## DATA FOR THIS TASK
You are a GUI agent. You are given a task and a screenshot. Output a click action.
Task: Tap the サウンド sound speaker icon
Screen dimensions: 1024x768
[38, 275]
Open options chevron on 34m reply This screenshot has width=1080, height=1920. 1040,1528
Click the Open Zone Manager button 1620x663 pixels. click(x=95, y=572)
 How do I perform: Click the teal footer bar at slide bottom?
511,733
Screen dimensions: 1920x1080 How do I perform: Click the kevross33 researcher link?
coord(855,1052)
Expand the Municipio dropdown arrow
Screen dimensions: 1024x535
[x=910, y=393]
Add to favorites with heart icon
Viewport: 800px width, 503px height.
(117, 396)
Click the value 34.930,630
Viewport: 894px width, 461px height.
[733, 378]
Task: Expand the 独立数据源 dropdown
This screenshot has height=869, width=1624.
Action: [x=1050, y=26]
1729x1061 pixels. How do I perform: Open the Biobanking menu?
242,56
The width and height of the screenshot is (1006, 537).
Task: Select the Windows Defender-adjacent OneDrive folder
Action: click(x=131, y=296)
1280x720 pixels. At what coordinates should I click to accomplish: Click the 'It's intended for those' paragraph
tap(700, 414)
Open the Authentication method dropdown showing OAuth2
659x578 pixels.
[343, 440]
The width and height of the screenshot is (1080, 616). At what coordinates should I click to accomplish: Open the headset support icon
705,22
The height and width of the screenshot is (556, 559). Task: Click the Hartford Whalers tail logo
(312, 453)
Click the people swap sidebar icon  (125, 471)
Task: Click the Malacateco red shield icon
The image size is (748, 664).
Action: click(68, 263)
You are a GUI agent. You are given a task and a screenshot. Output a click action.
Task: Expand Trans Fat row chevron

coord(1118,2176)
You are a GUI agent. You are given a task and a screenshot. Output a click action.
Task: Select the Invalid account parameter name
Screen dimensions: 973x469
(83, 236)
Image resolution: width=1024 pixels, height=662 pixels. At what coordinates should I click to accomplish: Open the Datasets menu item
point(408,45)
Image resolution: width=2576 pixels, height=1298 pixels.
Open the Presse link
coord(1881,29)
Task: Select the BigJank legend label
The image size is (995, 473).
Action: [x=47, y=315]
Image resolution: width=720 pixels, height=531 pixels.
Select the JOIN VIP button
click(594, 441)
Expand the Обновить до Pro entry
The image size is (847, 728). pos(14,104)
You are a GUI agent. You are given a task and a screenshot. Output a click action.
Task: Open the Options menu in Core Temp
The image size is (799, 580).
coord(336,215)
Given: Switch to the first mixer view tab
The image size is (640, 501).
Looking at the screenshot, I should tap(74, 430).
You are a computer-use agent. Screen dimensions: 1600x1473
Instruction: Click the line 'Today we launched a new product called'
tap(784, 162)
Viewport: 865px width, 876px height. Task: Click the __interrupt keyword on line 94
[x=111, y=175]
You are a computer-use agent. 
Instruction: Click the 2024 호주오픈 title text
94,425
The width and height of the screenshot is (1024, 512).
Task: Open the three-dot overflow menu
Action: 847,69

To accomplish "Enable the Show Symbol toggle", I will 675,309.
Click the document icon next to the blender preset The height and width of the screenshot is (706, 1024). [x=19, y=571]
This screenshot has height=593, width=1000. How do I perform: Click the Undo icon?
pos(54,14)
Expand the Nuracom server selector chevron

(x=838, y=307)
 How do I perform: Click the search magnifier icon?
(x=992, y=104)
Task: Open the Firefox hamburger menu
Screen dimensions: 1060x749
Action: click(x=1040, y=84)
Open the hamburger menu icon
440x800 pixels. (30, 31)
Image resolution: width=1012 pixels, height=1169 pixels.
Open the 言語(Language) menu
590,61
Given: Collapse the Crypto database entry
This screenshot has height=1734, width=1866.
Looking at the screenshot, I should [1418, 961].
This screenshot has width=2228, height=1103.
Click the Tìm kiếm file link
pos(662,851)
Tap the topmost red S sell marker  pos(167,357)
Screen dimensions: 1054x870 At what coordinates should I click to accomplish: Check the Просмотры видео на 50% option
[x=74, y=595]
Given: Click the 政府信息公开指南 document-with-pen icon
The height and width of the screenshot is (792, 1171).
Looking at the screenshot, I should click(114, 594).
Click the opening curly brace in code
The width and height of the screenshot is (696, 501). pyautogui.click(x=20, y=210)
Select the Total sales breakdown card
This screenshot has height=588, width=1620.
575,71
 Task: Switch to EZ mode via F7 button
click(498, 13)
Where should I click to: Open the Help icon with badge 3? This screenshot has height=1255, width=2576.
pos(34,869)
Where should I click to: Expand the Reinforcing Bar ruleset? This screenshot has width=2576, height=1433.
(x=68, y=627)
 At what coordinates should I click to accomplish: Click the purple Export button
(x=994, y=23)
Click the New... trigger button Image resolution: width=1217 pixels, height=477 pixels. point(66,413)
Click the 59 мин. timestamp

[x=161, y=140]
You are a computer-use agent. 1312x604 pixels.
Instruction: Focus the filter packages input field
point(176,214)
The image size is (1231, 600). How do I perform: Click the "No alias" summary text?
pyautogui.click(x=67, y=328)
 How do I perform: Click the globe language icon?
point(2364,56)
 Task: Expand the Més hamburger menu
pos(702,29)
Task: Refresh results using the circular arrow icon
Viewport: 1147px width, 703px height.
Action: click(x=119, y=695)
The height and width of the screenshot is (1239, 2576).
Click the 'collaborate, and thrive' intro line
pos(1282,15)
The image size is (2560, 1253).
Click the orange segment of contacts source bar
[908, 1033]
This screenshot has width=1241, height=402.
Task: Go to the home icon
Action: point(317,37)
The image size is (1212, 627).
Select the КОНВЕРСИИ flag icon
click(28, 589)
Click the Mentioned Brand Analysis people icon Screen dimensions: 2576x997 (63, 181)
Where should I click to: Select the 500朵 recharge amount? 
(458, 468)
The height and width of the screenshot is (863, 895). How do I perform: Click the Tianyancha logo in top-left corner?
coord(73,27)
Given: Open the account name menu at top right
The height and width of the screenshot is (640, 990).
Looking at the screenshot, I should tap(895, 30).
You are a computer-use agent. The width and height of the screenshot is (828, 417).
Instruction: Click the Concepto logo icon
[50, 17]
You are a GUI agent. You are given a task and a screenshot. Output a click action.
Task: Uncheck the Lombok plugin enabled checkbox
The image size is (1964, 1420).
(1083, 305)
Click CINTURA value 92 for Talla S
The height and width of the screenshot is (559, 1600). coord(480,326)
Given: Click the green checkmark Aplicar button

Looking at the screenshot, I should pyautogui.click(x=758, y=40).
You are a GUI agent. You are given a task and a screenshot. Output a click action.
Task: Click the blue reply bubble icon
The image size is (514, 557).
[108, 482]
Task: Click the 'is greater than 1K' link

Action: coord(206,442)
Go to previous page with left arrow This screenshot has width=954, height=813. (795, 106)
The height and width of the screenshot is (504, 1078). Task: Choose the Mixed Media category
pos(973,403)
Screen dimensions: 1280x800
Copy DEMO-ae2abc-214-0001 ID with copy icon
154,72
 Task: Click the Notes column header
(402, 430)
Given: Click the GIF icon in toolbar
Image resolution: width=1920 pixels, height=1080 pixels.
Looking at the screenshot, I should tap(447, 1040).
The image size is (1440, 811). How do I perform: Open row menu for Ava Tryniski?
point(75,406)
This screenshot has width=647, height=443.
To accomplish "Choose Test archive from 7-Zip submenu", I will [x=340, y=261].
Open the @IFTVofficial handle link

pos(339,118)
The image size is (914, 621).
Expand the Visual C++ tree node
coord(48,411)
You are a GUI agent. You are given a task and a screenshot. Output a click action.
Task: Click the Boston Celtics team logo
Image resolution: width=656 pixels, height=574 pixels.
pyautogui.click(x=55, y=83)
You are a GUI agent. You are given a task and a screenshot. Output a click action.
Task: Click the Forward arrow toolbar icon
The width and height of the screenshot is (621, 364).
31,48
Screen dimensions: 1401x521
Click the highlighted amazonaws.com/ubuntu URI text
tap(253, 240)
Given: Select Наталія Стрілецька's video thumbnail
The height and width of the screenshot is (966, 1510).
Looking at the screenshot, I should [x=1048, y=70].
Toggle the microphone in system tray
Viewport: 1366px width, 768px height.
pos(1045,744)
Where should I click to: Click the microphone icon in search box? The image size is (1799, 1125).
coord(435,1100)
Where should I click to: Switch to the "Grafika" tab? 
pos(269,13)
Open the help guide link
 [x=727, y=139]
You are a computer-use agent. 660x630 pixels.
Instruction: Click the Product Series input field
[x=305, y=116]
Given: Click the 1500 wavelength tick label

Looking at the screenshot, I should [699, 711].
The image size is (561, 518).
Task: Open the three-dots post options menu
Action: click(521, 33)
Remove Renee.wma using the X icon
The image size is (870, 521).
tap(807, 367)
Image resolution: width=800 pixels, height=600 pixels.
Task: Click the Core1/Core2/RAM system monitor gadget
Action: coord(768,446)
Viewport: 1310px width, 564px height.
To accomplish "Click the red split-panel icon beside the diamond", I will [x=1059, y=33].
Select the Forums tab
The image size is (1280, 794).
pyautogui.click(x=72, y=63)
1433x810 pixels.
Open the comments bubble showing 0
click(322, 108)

## SHORT TASK
Please rewrite the records from the start through the line that contains "[x=910, y=393]", inclusive, replacing "How do I perform" with "How can I do" and leaving everything else unchanged.

## FINISHED EXERCISE
You are a GUI agent. You are given a task and a screenshot. Output a click action.
Task: Tap the サウンド sound speaker icon
Screen dimensions: 1024x768
[38, 275]
Open options chevron on 34m reply This screenshot has width=1080, height=1920. 1040,1528
Click the Open Zone Manager button 1620x663 pixels. click(x=95, y=572)
 How can I do: Click the teal footer bar at slide bottom?
511,733
Screen dimensions: 1920x1080 How can I do: Click the kevross33 researcher link?
coord(855,1052)
Expand the Municipio dropdown arrow
Screen dimensions: 1024x535
[x=910, y=393]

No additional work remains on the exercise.